[Stored records]
::::::

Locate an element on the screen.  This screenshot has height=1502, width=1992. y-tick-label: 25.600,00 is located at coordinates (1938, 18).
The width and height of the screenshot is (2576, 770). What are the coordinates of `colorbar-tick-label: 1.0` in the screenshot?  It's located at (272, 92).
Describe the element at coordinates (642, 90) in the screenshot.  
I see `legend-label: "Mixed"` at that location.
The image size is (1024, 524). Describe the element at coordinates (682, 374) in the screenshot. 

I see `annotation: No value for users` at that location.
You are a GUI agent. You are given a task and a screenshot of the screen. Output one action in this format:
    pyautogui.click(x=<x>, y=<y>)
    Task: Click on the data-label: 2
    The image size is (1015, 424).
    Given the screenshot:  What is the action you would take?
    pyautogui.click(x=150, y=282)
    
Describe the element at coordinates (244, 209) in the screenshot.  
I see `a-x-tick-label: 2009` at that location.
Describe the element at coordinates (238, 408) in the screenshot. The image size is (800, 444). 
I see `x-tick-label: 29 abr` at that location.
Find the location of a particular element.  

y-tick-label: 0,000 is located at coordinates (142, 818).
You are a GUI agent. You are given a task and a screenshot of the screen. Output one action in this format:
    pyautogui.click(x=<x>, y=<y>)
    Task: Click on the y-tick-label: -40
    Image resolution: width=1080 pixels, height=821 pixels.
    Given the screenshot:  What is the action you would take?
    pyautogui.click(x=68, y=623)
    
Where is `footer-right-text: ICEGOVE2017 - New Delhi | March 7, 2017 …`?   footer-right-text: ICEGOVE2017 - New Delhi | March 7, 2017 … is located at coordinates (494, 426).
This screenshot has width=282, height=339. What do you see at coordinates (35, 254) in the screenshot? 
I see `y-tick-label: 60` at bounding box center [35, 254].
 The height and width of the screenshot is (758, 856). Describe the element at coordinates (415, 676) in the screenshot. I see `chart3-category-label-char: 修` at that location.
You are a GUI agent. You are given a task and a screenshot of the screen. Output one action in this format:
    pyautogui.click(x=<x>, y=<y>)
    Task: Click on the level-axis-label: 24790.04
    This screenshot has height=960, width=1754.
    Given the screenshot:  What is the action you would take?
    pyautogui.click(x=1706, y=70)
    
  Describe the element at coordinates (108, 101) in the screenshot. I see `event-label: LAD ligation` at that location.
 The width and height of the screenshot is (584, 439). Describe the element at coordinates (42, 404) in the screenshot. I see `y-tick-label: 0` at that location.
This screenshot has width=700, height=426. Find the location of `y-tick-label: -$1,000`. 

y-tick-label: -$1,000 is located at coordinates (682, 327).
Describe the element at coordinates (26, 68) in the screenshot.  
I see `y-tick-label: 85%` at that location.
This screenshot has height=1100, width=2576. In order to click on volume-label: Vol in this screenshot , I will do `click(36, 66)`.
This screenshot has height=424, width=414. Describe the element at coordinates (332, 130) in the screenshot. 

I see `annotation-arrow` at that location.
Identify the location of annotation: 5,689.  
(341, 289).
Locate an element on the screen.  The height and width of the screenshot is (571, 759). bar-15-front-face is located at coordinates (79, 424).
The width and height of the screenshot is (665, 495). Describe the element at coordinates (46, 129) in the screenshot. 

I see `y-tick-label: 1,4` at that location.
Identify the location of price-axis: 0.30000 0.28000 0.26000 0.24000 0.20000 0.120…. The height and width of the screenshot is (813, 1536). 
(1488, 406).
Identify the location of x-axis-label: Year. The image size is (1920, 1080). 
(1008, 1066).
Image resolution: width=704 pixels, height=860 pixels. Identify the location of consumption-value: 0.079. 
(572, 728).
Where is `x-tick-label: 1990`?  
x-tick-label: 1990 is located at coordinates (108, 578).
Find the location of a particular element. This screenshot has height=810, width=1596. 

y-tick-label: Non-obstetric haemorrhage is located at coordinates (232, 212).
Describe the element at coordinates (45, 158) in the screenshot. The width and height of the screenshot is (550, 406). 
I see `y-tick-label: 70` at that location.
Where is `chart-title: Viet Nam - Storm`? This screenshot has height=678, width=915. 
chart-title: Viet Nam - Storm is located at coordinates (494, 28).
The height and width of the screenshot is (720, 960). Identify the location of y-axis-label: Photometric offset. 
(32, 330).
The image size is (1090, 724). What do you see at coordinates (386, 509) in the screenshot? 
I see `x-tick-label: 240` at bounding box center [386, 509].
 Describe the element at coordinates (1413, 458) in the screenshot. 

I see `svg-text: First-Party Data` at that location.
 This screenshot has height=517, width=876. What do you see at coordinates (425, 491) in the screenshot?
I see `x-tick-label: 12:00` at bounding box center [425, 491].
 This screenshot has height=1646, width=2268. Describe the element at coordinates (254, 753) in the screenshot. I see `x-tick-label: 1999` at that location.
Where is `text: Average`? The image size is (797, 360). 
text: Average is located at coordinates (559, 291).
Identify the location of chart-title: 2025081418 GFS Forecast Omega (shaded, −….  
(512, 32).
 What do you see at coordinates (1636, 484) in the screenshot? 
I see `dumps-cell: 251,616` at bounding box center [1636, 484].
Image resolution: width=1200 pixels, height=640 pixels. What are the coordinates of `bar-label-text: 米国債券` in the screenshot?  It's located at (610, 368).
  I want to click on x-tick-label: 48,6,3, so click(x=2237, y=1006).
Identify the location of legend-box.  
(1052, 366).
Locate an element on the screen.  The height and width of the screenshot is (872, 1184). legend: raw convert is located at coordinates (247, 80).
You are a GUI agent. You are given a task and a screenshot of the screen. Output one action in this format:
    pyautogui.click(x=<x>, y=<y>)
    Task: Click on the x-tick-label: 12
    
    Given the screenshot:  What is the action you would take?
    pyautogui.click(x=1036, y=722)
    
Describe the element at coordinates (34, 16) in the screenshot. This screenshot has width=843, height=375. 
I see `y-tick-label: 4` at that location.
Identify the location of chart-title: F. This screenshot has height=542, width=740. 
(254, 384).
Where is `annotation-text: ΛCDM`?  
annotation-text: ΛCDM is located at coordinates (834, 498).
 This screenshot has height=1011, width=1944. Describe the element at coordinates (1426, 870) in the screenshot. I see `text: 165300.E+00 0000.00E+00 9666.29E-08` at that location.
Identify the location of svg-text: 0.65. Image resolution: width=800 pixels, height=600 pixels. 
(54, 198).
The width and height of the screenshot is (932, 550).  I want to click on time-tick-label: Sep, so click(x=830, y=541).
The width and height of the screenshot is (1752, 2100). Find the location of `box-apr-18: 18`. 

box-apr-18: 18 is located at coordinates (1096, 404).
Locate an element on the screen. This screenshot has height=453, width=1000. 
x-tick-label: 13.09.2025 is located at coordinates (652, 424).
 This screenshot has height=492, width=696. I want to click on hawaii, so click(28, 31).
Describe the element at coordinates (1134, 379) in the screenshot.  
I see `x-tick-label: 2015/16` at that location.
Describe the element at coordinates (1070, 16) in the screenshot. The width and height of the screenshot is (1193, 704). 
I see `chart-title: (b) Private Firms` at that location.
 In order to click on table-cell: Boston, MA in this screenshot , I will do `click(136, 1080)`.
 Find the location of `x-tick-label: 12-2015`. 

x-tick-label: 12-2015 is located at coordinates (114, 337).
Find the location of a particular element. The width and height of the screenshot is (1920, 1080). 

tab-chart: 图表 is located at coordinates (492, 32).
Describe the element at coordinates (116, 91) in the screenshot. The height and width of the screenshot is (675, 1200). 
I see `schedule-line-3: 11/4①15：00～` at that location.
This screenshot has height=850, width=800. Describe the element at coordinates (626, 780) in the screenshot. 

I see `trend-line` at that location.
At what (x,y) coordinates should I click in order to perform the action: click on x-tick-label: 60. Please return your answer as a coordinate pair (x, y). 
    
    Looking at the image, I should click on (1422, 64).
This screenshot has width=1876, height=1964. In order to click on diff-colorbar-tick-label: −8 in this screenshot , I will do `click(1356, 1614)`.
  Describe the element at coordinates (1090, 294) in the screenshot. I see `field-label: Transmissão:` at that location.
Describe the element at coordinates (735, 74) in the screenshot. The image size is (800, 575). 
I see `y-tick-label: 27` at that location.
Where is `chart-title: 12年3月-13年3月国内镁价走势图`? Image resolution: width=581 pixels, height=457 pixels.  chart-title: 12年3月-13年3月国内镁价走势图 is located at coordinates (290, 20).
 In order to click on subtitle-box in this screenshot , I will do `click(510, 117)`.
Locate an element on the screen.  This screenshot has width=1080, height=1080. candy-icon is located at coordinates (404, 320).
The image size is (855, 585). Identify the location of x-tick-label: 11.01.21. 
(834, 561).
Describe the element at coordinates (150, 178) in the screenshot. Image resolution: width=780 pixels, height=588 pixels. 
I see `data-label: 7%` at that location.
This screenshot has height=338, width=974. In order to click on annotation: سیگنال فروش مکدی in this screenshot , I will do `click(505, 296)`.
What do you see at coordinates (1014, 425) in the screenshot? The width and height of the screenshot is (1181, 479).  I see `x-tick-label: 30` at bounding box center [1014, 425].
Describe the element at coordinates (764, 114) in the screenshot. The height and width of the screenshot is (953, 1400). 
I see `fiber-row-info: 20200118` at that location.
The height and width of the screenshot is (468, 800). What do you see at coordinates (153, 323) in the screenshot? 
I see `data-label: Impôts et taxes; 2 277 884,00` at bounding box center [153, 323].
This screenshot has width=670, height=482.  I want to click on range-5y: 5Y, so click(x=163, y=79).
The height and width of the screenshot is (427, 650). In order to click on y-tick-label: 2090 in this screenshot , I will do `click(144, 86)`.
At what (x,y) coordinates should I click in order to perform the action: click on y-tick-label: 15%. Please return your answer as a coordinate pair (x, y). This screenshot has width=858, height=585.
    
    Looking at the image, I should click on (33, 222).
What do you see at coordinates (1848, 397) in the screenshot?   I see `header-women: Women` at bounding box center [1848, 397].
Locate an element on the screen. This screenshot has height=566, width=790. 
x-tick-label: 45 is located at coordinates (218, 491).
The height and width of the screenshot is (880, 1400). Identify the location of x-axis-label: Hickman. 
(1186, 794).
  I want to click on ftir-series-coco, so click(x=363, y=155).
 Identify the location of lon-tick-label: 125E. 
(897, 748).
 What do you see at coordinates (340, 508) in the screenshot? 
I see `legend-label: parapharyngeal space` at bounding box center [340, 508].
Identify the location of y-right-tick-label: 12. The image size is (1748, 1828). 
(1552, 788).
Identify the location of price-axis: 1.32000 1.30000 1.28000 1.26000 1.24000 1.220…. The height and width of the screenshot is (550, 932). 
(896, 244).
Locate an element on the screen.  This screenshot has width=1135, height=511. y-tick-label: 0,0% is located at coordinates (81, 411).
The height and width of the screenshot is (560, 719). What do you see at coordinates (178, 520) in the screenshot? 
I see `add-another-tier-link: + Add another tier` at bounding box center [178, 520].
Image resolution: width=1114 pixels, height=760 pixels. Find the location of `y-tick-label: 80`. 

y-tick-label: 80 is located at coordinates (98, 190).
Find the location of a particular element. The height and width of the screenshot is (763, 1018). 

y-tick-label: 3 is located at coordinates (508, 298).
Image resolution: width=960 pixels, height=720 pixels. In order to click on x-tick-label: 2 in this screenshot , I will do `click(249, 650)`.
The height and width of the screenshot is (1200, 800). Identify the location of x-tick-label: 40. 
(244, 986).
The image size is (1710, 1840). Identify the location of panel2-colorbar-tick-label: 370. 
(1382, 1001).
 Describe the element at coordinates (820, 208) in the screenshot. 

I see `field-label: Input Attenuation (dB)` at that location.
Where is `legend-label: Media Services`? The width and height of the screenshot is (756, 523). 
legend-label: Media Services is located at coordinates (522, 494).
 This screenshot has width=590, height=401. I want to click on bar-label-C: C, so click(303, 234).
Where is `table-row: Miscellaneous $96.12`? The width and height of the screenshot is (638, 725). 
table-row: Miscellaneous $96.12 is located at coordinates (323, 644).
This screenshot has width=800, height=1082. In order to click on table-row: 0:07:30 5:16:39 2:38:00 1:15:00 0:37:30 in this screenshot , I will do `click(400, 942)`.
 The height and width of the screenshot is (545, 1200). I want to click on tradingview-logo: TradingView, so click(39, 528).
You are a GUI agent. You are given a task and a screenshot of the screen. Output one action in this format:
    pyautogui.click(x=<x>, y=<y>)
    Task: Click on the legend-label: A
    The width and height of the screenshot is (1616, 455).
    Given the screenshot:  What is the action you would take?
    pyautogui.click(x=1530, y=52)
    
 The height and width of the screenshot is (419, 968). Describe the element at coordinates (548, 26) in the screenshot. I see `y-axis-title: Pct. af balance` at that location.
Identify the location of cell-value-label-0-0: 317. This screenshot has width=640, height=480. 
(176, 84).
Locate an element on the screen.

::::::

> _Exercise goal_:
Write out again, word for word, the lines of the records starting at the very first line and ending at the line that contains "No value for".

> _Answer space_:
Locate an element on the screen.  This screenshot has height=1502, width=1992. y-tick-label: 25.600,00 is located at coordinates (1938, 18).
The width and height of the screenshot is (2576, 770). What are the coordinates of `colorbar-tick-label: 1.0` in the screenshot?  It's located at (272, 92).
Describe the element at coordinates (642, 90) in the screenshot.  
I see `legend-label: "Mixed"` at that location.
The image size is (1024, 524). Describe the element at coordinates (682, 374) in the screenshot. 

I see `annotation: No value for users` at that location.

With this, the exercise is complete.